• To do: Reproduce the following data verbatim, line for line, with no changes.

• Data extract:
※ ※ ※
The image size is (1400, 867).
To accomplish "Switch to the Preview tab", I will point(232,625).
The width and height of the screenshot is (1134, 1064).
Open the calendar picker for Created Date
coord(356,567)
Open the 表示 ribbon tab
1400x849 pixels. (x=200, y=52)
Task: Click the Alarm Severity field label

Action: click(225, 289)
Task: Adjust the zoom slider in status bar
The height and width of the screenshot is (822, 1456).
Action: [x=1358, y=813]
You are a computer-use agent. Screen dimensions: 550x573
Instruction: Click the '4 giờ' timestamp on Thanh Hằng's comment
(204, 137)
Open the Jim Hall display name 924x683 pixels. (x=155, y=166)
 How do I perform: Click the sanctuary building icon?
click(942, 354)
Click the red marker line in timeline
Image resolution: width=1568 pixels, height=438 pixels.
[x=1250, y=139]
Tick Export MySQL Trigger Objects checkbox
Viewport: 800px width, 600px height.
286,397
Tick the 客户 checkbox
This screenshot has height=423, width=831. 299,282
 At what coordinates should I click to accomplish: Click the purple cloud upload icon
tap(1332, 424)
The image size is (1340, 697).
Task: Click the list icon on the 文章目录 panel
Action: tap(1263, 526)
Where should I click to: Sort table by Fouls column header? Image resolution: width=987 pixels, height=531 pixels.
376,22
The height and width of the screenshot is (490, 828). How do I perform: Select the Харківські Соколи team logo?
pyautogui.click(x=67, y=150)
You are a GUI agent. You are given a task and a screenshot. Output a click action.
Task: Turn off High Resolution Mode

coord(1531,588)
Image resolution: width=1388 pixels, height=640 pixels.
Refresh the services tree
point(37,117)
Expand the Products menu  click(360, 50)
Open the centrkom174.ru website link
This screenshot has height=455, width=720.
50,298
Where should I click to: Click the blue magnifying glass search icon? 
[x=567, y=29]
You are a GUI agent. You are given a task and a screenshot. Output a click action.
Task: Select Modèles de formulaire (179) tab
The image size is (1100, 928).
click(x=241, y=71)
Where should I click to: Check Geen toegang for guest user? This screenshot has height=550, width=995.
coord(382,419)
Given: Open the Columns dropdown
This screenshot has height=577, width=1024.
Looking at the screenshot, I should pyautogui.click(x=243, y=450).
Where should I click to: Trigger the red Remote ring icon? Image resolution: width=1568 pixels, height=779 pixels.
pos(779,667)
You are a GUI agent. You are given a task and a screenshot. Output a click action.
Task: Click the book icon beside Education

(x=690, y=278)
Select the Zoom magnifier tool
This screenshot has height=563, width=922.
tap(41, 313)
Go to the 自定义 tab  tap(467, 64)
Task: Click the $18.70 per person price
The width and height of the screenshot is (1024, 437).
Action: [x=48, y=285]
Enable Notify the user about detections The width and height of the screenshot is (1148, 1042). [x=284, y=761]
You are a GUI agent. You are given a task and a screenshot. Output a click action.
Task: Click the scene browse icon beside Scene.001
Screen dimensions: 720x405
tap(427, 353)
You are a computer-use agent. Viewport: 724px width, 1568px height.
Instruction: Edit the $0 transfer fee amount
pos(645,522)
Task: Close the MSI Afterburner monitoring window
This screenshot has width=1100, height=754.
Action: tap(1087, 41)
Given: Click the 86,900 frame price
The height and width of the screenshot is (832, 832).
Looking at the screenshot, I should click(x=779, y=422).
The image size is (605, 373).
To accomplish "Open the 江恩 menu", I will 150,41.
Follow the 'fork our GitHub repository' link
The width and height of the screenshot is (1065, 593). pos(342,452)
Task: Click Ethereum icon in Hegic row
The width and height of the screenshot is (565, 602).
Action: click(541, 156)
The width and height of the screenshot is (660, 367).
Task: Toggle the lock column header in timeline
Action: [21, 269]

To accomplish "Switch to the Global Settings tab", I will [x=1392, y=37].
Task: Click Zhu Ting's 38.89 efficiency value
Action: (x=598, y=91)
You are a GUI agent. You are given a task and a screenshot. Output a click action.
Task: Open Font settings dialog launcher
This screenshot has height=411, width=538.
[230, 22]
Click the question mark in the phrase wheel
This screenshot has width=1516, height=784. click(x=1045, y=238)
※ ※ ※
• Finished exercise:
The image size is (1400, 867).
To accomplish "Switch to the Preview tab", I will point(232,625).
The width and height of the screenshot is (1134, 1064).
Open the calendar picker for Created Date
coord(356,567)
Open the 表示 ribbon tab
1400x849 pixels. (x=200, y=52)
Task: Click the Alarm Severity field label

Action: click(225, 289)
Task: Adjust the zoom slider in status bar
The height and width of the screenshot is (822, 1456).
Action: [x=1358, y=813]
You are a computer-use agent. Screen dimensions: 550x573
Instruction: Click the '4 giờ' timestamp on Thanh Hằng's comment
(204, 137)
Open the Jim Hall display name 924x683 pixels. (x=155, y=166)
 How do I perform: Click the sanctuary building icon?
click(942, 354)
Click the red marker line in timeline
Image resolution: width=1568 pixels, height=438 pixels.
[x=1250, y=139]
Tick Export MySQL Trigger Objects checkbox
Viewport: 800px width, 600px height.
286,397
Tick the 客户 checkbox
This screenshot has height=423, width=831. 299,282
 At what coordinates should I click to accomplish: Click the purple cloud upload icon
tap(1332, 424)
The image size is (1340, 697).
Task: Click the list icon on the 文章目录 panel
Action: tap(1263, 526)
Where should I click to: Sort table by Fouls column header? Image resolution: width=987 pixels, height=531 pixels.
376,22
The height and width of the screenshot is (490, 828). How do I perform: Select the Харківські Соколи team logo?
pyautogui.click(x=67, y=150)
You are a GUI agent. You are given a task and a screenshot. Output a click action.
Task: Turn off High Resolution Mode

coord(1531,588)
Image resolution: width=1388 pixels, height=640 pixels.
Refresh the services tree
point(37,117)
Expand the Products menu  click(360, 50)
Open the centrkom174.ru website link
This screenshot has height=455, width=720.
50,298
Where should I click to: Click the blue magnifying glass search icon? 
[x=567, y=29]
You are a GUI agent. You are given a task and a screenshot. Output a click action.
Task: Select Modèles de formulaire (179) tab
The image size is (1100, 928).
click(x=241, y=71)
Where should I click to: Check Geen toegang for guest user? This screenshot has height=550, width=995.
coord(382,419)
Given: Open the Columns dropdown
This screenshot has height=577, width=1024.
Looking at the screenshot, I should pyautogui.click(x=243, y=450).
Where should I click to: Trigger the red Remote ring icon? Image resolution: width=1568 pixels, height=779 pixels.
pos(779,667)
You are a GUI agent. You are given a task and a screenshot. Output a click action.
Task: Click the book icon beside Education

(x=690, y=278)
Select the Zoom magnifier tool
This screenshot has height=563, width=922.
tap(41, 313)
Go to the 自定义 tab  tap(467, 64)
Task: Click the $18.70 per person price
The width and height of the screenshot is (1024, 437).
Action: [x=48, y=285]
Enable Notify the user about detections The width and height of the screenshot is (1148, 1042). [x=284, y=761]
You are a GUI agent. You are given a task and a screenshot. Output a click action.
Task: Click the scene browse icon beside Scene.001
Screen dimensions: 720x405
tap(427, 353)
You are a computer-use agent. Viewport: 724px width, 1568px height.
Instruction: Edit the $0 transfer fee amount
pos(645,522)
Task: Close the MSI Afterburner monitoring window
This screenshot has width=1100, height=754.
Action: tap(1087, 41)
Given: Click the 86,900 frame price
The height and width of the screenshot is (832, 832).
Looking at the screenshot, I should click(x=779, y=422).
The image size is (605, 373).
To accomplish "Open the 江恩 menu", I will 150,41.
Follow the 'fork our GitHub repository' link
The width and height of the screenshot is (1065, 593). pos(342,452)
Task: Click Ethereum icon in Hegic row
The width and height of the screenshot is (565, 602).
Action: click(541, 156)
The width and height of the screenshot is (660, 367).
Task: Toggle the lock column header in timeline
Action: [21, 269]

To accomplish "Switch to the Global Settings tab", I will [x=1392, y=37].
Task: Click Zhu Ting's 38.89 efficiency value
Action: (x=598, y=91)
You are a GUI agent. You are given a task and a screenshot. Output a click action.
Task: Open Font settings dialog launcher
This screenshot has height=411, width=538.
[230, 22]
Click the question mark in the phrase wheel
This screenshot has width=1516, height=784. click(x=1045, y=238)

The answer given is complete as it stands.